Tree fruit producing areas particularly hard hit were Oregon’s Mid-Columbia district (The Dalles, Dufur, and Hood River) and Milton-Freewater. Pockets of Washington suffered damage, but not to the extent of Oregon. Low temperatures in the Mid-Columbia registered 6° to -4°F. Young fruit trees are particularly vulnerable to freeze damage.

Click to read a transcript from one of the meetings held in The Dalles in January.

Click to read a transcript from one of the meetings held in The Dalles in January.

How to respond to freeze damage has been the topic at several winter meetings in Washington and Oregon. Extension researchers and educators have been challenged in giving advice because damage like this—to spurs and cambium of cherry trees—hasn’t occurred for decades. Some compare it to the historical Northwest freeze of 1955.

Cold winters and spring frosts often kill some flower buds. Sweet cherry trees can lose half of their flowers and still have a full crop.

But damage to spurs is another story.

If buds are live but the spur is dead, it’s difficult for the flower to make it, says Dr. Todd Einhorn, Oregon State University scientist. “Flowers can’t make it without connective tissue. When cambium is damaged, the tree loses ability to heal itself, including its repair of spurs.”

It’s not a good sign for flower growth when you cut a section of spur and see black cambium—a sight many cherry growers have recently seen—he says. “Flowers have to create vascular connections to the tissue or you’ll have flower drop and fruit abscission.”

The extent of damage won’t be known until later this year when flowers bloom and fruit sets on the tree. “The million-dollar question is what will happen to fruit buds this spring,” said Mike Omeg, cherry grower from The Dalles. “If the bud is alive but the spur is somewhat damaged, will nutrients be able to come up through vascular tissue and support the fruit?”

The heaviest damage occurred to trees one to three years old.

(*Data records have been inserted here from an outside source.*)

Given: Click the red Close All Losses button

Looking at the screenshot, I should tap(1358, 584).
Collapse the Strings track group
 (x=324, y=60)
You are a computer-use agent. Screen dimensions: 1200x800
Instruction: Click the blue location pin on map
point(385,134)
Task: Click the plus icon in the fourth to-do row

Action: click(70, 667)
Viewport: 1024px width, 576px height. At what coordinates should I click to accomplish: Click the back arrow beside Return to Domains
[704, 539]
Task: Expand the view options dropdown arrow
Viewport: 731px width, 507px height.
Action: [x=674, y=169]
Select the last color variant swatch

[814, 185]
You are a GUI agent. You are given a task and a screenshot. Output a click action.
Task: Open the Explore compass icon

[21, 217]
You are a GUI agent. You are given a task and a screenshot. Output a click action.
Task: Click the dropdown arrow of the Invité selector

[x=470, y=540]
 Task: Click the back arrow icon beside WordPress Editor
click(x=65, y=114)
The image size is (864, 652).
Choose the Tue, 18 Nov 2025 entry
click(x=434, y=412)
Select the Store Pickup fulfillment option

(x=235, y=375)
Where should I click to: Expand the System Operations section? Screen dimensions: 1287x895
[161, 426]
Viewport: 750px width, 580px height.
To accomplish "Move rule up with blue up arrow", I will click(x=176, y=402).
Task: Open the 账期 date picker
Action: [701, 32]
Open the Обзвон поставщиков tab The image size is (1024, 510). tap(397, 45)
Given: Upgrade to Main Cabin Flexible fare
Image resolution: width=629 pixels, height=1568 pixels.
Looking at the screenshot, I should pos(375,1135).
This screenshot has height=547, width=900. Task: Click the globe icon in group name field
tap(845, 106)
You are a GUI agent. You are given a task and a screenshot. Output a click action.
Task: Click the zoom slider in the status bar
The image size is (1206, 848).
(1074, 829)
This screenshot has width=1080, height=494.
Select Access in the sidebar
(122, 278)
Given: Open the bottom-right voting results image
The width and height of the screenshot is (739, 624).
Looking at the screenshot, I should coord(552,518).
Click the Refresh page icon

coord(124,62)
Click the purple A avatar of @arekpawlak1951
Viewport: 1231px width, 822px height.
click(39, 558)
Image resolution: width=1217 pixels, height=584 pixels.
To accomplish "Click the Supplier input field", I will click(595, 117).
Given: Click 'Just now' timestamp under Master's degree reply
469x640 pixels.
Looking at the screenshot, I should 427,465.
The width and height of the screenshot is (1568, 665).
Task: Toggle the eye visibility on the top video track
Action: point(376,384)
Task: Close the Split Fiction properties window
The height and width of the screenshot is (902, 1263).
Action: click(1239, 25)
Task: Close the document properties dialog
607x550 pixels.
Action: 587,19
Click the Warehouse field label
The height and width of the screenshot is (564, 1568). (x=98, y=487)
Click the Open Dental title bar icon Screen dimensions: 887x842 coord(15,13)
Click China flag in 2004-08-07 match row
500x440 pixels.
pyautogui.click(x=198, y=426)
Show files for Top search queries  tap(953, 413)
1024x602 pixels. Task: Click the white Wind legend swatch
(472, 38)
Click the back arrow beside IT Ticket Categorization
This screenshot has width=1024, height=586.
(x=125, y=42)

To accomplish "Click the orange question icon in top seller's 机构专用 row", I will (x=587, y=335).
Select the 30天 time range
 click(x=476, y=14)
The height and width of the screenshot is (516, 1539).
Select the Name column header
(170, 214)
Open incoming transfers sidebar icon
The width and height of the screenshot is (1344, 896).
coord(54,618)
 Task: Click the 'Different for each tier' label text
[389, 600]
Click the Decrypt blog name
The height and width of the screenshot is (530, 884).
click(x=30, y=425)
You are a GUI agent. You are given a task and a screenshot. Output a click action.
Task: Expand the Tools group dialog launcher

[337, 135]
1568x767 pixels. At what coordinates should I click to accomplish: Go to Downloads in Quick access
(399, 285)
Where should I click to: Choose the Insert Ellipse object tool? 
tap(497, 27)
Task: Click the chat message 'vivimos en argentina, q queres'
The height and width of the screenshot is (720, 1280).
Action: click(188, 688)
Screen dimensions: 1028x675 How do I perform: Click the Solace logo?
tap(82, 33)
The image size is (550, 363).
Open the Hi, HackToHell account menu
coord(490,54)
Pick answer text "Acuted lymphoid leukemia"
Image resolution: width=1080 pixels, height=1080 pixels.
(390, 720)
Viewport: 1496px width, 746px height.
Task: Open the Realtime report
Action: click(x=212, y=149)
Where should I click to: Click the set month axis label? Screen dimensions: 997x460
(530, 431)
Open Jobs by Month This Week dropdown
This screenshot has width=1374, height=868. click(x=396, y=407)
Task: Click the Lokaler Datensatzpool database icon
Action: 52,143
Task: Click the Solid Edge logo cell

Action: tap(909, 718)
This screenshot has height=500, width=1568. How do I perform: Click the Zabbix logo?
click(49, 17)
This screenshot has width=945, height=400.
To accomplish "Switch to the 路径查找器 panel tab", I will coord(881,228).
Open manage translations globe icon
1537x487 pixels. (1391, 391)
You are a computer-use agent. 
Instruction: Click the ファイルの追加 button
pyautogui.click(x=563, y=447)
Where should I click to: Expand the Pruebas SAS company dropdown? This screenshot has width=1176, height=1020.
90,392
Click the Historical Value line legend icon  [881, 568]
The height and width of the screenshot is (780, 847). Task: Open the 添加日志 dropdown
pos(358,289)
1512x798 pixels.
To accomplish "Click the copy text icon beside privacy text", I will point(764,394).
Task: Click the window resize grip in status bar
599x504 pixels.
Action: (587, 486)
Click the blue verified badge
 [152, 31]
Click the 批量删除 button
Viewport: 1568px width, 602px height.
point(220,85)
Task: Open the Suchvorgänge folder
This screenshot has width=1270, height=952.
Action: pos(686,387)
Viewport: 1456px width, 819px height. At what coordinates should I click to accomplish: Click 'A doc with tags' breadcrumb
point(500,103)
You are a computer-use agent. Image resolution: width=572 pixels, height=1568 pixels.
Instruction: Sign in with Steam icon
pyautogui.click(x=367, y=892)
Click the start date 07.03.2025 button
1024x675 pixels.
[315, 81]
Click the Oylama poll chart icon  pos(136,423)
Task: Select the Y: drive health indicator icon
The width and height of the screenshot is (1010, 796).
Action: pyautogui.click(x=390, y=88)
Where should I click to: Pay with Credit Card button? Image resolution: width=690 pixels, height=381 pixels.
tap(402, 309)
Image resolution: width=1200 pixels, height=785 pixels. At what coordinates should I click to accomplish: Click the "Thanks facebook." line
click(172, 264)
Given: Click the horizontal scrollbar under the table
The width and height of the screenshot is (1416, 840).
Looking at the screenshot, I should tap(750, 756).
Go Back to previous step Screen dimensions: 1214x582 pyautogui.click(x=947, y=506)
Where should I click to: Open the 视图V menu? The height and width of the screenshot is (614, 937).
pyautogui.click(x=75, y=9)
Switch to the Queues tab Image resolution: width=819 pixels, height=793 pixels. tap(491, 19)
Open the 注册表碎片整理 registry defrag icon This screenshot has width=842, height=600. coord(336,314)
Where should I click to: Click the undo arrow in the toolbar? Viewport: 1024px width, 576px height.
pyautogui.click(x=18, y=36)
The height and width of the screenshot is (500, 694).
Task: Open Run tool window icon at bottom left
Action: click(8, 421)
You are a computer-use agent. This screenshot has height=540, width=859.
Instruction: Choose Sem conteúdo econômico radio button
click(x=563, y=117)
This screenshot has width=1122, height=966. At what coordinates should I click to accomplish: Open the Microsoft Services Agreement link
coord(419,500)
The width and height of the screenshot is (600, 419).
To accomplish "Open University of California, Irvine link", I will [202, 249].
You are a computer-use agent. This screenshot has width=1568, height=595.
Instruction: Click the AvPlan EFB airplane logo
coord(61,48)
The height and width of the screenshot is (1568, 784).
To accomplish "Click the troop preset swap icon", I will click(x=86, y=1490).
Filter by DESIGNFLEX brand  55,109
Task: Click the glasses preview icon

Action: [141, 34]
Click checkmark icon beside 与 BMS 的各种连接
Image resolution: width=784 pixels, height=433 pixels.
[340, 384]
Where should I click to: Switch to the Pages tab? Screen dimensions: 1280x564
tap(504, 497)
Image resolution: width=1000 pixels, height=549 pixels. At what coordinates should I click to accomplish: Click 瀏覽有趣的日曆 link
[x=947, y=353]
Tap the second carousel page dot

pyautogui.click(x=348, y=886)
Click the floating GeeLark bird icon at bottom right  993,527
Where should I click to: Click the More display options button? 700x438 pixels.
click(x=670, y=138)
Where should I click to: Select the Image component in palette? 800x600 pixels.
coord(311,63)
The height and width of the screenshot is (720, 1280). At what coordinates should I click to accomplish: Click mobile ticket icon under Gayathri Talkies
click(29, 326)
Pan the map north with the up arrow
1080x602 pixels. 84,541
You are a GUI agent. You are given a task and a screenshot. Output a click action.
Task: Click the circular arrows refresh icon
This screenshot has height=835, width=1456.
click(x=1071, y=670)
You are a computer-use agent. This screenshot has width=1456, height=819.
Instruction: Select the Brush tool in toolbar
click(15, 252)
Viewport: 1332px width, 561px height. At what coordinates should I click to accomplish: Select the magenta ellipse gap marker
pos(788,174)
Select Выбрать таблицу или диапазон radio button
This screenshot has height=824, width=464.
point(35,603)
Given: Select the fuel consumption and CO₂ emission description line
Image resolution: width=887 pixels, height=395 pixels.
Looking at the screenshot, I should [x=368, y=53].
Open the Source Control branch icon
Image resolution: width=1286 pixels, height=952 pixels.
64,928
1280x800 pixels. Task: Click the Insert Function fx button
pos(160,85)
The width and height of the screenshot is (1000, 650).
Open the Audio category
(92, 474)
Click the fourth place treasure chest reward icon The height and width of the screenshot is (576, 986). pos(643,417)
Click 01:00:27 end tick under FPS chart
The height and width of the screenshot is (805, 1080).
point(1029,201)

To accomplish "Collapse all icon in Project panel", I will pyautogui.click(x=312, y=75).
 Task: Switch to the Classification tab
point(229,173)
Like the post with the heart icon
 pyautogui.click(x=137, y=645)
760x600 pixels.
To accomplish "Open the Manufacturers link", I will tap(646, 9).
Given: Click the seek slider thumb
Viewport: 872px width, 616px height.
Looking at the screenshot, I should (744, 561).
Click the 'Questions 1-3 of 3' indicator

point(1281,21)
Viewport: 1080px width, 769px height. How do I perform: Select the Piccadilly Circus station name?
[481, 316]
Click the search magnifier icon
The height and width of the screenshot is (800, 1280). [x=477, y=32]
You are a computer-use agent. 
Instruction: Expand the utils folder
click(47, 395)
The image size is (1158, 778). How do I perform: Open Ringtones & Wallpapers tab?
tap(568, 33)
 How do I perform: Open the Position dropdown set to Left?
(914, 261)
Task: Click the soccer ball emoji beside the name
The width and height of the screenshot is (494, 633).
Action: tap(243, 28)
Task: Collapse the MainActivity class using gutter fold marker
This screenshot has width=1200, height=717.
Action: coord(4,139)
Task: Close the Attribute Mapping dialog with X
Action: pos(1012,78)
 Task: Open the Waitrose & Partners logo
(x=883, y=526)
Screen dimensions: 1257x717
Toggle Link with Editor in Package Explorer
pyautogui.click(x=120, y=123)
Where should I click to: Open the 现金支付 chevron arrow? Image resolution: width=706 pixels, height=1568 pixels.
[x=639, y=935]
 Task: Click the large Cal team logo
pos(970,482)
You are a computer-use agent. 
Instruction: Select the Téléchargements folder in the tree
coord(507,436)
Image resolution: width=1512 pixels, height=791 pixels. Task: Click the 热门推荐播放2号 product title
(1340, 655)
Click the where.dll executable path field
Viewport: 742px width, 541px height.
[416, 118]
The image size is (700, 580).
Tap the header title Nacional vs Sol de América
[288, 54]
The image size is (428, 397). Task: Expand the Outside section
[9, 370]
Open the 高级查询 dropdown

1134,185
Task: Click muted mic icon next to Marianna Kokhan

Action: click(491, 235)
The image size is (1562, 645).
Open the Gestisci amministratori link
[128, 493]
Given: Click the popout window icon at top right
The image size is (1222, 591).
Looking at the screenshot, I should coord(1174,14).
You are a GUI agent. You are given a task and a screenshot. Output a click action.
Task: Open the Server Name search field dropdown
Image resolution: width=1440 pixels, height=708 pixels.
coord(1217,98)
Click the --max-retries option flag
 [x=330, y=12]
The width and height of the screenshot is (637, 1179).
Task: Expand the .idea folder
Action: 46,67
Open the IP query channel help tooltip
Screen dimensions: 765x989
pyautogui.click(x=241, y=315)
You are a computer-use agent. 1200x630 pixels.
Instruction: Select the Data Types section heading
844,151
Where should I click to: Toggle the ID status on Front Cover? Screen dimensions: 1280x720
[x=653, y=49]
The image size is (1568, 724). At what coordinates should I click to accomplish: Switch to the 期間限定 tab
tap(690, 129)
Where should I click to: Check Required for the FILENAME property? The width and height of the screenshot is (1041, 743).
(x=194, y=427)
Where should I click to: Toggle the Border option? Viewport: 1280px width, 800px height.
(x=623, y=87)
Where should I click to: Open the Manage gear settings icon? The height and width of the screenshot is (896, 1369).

Sweet cherry production in the Mid-Columbia district could be off by 25 percent or more, according to industry analysts. Mid-Columbia sweet cherry growers typically produce around 4 million 20-pound boxes annually. Last year’s Northwest cherry crop was a record 23 million boxes.

Strategies for 2015

Mike Omeg shares the following strategies for growers who have potential for freeze damage:

1. Assess all blocks by cutting buds, spurs, and wood to check for damaged tissues. He suggests categorizing the extent of damage by giving blocks a one-to-three rating for healthy, damaged, and dead tissue.

2. Adjust pruning accordingly. Omeg is taking a cautious pruning approach because he doesn’t know if his flowers and damaged spurs will develop into fruit. He’s pruning lighter.

3. Cut out dead spur wood to avoid having a zone of blind wood later.

4. Balance heavy cuts and tree restructuring with the need to have an economically viable crop.

5. Be prepared for the need to control bacterial canker disease and shothole borer insects, which both take advantage of weakened trees. Omeg is taking a proactive stance on bacterial canker and will be using copper sprays on his cherry blocks.